En voici quelques-unes :

  • Il est impossible de manager de manière purement efficace avec comme boussole la seule dimension économique et d’assumer concrètement l’existence d’une responsabilité sociale et environnementale. C’est un truisme de le dire. Cette antinomie, pour une fois, est flagrante avec l’affaire Orpea mais elle existe souvent dans d’autres environnements même si elle peut être partiellement occultée par un storytelling (propagande disait on jadis) de bon aloi. Cependant, les faits sont têtus : entre l’efficacité totale et la vie (les valeurs incarnées dans le réel), il faut choisir. La responsabilité sociale, sociétale et environnementale, c’est avant tout préserver le sens des ensembles. Il y a toujours un prix à payer.
  • Lorsque la machine managériale se déchaîne, outre le pervers sadique qui peut en être le concepteur, l’homme de bonne volonté c’est-à-dire le salarié lambda apporte souvent son concours en connaissance de cause. En, effet, je ne crois ni au manager qui serait intrinsèquement un tordu ni à l’irresponsabilité totale des travailleurs. Le concours apporté par le travailleur ordinaire à un acte repréhensible (moralement et/ou légalement) traduit souvent une stratégie individuelle de défense. En outre, ce travailleur est souvent une victime consentante de ce que j’appelle la malédiction du fait :  lorsque quelque chose devient trop réelle, elle cesse d’être un problème. En l’espèce, à force de maltraiter ou d’assister à de la maltraitance, souvent, nous nous y accommodons. En effet, la puissance qui réveille la pensée est celle qui l’endort disait Charbonneau. Ceux qui ont appliqué ces procédures deshumanisantes chez Orpea, sortis de là, sont pourtant « d’honnêtes femmes » et « d’honnêtes hommes ». En matière de management, le salaud au sens de Sartre, c’est aussi l’homme ou la femme ordinaire.
  • Comme pour tout, ce qui donne du sens au management, c’est la limite. Cette limite n’est jamais extro-déterminée par un discours, par des valeurs proclamées, par le charisme d’un leader…. La limite s’institue in situ, elle se construit par le truchement de délibérations collectives entre travailleurs sur le travail bien fait. Les délibérations portent bien-sûr sur les règles techniques du travail mais aussi sur les valeurs. Réduire ou supprimer les espaces de délibérations par une séparation nette entre conception et exécution avec des environnements de travail non capacitants, c’est isoler les travailleurs les uns les autres et laisser le champ libre au règne de la procédure (de la force) sans âme donc sans limite.

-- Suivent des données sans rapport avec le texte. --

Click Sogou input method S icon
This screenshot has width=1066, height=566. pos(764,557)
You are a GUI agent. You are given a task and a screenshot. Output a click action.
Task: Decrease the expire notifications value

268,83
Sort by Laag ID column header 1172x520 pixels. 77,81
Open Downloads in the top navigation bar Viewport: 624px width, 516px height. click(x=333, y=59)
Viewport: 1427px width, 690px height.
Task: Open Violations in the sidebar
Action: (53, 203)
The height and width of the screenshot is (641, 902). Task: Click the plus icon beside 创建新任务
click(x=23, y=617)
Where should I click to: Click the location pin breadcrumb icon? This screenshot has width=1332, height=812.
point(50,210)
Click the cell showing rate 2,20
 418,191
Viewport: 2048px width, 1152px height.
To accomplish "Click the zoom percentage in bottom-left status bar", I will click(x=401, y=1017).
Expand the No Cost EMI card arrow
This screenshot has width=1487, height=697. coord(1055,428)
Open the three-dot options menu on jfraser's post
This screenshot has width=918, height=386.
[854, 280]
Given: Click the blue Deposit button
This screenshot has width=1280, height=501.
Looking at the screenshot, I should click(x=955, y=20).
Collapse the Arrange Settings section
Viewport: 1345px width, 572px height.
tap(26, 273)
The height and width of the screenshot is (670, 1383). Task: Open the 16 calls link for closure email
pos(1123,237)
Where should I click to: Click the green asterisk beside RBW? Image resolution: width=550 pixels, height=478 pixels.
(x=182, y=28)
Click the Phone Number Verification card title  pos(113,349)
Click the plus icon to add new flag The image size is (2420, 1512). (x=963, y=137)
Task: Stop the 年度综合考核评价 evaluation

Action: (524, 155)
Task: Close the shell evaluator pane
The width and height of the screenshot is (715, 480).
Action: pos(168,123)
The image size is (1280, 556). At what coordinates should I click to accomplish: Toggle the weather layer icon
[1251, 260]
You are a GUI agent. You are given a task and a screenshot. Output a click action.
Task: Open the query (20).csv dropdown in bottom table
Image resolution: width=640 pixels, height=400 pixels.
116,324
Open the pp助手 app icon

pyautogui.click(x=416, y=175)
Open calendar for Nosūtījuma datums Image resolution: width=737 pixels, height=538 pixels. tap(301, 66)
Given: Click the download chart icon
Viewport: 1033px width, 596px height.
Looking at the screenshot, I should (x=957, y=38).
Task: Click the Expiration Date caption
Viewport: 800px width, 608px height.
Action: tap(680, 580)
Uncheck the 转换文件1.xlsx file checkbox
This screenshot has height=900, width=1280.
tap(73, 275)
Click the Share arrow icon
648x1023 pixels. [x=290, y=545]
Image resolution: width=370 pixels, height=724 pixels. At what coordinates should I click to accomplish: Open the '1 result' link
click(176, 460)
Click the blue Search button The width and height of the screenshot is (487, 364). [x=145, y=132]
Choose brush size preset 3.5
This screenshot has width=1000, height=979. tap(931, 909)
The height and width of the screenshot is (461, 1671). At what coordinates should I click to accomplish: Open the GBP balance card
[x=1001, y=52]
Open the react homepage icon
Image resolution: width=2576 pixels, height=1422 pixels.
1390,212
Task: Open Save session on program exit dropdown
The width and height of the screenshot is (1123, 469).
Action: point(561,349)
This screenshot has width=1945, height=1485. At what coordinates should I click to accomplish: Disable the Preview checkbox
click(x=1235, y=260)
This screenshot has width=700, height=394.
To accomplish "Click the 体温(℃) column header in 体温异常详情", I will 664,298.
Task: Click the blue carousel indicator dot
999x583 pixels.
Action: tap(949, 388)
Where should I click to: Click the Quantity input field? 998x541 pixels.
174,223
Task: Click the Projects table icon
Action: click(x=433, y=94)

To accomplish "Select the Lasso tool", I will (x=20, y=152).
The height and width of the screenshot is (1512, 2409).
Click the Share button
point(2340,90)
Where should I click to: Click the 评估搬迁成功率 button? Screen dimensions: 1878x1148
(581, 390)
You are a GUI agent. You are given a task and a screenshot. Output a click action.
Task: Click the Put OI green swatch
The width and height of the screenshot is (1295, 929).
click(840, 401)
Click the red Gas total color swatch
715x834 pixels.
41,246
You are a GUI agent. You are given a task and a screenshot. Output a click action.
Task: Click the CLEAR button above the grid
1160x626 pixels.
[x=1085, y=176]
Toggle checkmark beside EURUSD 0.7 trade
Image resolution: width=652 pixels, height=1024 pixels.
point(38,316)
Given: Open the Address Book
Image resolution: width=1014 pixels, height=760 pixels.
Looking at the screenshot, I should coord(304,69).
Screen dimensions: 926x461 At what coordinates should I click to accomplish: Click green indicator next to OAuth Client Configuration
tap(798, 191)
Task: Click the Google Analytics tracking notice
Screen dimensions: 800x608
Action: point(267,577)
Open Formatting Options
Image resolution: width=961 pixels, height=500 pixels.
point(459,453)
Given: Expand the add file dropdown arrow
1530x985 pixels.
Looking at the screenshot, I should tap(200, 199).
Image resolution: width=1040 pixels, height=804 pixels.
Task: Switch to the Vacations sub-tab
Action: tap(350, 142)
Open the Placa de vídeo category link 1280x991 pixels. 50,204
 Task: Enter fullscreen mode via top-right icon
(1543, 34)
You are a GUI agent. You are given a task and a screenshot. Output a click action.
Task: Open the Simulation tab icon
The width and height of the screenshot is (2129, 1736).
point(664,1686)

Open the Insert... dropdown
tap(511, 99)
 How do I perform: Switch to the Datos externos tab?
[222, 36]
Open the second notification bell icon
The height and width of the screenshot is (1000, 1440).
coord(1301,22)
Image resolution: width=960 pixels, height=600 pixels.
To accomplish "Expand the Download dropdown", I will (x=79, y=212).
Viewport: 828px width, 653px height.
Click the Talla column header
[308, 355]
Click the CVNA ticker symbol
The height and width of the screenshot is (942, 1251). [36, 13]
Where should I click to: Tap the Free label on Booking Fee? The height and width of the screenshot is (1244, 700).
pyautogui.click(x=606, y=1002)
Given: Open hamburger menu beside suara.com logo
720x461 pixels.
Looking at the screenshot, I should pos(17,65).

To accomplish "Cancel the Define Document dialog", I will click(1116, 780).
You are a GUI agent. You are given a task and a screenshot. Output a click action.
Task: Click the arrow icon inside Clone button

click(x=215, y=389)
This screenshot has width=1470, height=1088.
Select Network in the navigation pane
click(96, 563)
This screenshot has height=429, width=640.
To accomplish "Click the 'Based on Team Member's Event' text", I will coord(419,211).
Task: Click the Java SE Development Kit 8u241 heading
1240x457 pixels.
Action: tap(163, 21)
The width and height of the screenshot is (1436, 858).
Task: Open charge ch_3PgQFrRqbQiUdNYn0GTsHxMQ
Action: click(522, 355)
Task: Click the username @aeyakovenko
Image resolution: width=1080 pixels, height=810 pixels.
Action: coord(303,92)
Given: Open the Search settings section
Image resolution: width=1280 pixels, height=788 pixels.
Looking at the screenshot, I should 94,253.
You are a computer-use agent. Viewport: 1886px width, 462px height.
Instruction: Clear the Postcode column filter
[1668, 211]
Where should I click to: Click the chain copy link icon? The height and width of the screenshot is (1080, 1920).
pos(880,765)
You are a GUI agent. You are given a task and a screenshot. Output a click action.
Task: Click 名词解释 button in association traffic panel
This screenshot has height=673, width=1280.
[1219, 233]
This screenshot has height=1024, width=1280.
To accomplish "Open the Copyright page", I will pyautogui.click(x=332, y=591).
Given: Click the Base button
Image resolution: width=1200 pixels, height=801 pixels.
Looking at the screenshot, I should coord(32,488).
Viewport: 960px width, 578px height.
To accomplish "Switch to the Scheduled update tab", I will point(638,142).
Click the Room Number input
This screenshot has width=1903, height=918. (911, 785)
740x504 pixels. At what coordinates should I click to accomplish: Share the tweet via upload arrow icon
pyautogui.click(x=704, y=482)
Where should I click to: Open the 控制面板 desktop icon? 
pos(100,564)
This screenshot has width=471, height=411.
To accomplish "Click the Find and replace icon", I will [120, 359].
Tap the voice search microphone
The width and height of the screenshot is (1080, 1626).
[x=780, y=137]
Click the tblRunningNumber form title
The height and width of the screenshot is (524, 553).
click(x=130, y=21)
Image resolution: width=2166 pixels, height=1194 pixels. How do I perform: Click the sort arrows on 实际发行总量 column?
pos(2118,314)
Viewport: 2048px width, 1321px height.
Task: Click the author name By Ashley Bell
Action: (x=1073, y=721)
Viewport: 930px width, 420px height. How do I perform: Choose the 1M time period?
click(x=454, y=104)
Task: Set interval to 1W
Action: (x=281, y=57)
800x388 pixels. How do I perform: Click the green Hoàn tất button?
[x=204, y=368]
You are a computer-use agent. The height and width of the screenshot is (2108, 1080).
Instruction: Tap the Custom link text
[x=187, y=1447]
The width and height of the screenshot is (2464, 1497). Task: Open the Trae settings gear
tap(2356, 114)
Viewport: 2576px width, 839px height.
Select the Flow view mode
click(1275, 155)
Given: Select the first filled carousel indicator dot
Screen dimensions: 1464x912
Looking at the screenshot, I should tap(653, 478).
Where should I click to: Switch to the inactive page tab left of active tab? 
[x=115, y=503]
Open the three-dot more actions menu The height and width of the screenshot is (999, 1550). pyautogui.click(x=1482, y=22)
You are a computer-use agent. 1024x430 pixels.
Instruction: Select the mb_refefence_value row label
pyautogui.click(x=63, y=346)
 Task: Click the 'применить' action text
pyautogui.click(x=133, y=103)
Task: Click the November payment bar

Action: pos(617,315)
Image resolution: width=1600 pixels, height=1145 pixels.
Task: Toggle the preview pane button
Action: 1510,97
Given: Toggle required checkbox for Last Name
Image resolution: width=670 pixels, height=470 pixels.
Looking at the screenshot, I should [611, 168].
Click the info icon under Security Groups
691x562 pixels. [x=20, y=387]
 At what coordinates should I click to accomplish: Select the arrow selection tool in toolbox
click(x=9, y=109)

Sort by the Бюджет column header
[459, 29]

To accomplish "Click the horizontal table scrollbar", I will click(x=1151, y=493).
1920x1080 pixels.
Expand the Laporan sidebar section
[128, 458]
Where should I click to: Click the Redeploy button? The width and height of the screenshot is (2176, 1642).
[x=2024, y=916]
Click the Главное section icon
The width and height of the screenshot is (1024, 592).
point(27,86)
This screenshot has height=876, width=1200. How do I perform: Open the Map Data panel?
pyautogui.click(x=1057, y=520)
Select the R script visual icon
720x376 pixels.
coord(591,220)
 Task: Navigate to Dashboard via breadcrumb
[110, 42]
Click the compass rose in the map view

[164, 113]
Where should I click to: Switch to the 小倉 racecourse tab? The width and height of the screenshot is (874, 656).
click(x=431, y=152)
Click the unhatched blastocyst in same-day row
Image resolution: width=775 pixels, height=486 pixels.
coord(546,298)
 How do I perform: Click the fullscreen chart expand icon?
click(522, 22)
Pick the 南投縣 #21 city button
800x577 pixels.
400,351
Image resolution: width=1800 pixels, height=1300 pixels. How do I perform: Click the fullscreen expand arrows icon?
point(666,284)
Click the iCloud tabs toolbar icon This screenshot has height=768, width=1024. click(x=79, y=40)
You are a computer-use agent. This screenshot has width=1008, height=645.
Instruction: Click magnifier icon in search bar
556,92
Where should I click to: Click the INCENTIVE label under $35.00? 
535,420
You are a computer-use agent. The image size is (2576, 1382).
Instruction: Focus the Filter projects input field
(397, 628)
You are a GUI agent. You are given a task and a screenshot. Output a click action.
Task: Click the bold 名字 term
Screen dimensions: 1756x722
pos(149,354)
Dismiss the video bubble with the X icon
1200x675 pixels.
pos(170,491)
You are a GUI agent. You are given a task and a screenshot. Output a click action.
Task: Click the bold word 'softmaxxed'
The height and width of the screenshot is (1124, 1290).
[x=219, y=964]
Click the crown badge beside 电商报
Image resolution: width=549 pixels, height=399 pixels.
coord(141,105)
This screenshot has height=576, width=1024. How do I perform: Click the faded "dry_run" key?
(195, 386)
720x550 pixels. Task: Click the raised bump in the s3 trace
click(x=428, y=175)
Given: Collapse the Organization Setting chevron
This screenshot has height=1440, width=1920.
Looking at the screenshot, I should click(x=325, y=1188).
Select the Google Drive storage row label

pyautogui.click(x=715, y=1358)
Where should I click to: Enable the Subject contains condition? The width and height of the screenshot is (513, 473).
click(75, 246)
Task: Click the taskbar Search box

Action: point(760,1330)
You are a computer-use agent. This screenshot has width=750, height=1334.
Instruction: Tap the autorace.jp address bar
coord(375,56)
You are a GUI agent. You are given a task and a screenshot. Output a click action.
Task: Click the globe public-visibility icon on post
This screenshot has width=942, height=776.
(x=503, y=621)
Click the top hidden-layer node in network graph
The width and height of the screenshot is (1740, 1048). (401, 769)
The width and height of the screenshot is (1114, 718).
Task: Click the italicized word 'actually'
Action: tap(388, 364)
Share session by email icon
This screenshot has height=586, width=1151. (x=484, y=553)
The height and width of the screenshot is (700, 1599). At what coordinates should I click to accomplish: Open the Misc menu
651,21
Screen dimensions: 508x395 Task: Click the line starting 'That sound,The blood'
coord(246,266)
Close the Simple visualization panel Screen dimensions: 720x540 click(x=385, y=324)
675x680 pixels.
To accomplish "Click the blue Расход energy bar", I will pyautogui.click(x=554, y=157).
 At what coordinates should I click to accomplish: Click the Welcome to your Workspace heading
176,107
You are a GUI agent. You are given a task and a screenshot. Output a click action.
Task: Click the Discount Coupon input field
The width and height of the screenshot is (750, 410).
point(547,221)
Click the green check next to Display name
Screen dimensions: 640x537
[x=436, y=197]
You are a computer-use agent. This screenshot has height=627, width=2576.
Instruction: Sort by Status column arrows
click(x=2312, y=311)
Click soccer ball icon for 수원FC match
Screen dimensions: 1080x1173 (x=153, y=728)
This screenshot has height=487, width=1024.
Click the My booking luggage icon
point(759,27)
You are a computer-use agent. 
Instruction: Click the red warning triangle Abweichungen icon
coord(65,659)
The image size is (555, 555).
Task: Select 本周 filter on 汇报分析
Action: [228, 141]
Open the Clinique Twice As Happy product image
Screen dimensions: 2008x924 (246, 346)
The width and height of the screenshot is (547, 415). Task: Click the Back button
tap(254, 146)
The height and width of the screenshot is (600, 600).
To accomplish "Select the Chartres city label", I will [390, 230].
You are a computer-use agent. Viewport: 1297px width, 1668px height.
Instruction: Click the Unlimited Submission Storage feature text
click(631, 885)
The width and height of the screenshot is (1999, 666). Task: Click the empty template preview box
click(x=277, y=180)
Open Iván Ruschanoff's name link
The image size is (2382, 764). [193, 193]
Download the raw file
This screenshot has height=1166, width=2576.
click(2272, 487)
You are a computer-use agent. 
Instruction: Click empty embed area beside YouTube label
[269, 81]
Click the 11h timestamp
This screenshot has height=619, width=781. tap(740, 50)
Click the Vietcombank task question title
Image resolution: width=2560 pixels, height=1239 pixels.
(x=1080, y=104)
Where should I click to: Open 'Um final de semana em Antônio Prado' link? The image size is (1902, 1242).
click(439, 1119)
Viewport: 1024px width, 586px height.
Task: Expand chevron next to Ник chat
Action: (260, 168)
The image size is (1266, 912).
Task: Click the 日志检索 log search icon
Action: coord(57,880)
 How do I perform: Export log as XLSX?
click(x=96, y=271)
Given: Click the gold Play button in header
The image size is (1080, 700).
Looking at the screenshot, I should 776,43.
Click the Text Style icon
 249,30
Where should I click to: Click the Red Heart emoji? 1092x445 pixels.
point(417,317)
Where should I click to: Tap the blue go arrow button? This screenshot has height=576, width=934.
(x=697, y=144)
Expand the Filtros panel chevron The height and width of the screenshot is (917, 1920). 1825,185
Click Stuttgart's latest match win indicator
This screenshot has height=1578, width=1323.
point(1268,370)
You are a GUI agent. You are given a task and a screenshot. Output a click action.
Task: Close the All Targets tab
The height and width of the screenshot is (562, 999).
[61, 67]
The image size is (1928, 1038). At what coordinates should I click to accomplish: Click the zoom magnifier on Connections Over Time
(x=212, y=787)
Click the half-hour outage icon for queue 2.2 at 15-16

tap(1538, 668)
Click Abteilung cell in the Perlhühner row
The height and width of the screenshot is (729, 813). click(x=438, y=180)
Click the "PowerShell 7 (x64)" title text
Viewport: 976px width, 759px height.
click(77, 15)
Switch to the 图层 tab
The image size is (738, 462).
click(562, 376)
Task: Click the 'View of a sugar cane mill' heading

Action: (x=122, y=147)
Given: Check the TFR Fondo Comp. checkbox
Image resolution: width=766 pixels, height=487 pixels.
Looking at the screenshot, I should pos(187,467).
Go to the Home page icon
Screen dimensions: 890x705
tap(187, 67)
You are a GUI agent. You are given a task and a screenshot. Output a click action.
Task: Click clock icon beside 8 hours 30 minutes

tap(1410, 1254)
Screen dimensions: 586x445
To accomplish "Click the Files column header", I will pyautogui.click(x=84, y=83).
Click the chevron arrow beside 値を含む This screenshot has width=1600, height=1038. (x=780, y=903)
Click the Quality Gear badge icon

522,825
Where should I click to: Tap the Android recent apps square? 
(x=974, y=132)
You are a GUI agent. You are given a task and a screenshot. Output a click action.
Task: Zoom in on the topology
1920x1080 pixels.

  • Tout ce qui est mis en management quelle que soit la forme (entreprise, association…) ou la finalité (prendre soin des personnes âgées, soigner des malades, produire des biens et des services de première nécessité…), sans esprit de renoncement (la fameuse éthique de la non puissance de Jacques Ellul), ou pour le dire au sens Rousseauiste du terme, sans pitié, se transforme de fait en élément d’une machine et devient un rouage de la machine. La pitié, « bien que naturelle » nous dit Rousseau, est « cœur de l’homme » mais « resterait éternellement inactive sans l’imagination qui la met en jeu » car « celui qui n’imagine rien ne sent que lui-même ; il est seul au milieu du genre humain ». Seule cette pitié, dont la source est la peur dont nous parlait Hans Jonas peut nous permettre de prendre nos responsabilités et ainsi sortir du diktat infernal de la machine managériale car le management n’est pas neutre, il est aveugle.

L’affaire Orpea est un cas d’école pour ceux qui s’intéressent aux dérives managériales. Elle nous apporte une preuve de plus que lorsque l’efficacité devient la seule finalité, tout devient moyen y compris des personnes âgées sans défense ayant dévouées leurs vies à construire la nôtre. Orpea ne doit pas devenir un bouc émissaire car elle est juste une très bonne élève d’une idéologie gestionnaire. La mère des batailles consiste à   s’attaquer intellectuellement à l’ignorance qui produit ce management paresseux qui met en péril non seulement le « travaillé ensemble », les métiers mais aussi une certaine conception de l’homme et de la société. En effet, comme le pointait Emmanuel Mounier, l’accumulation de beaucoup de désordres secrets finit toujours par produire une maladie publique. Le management est plus que jamais un sujet politique.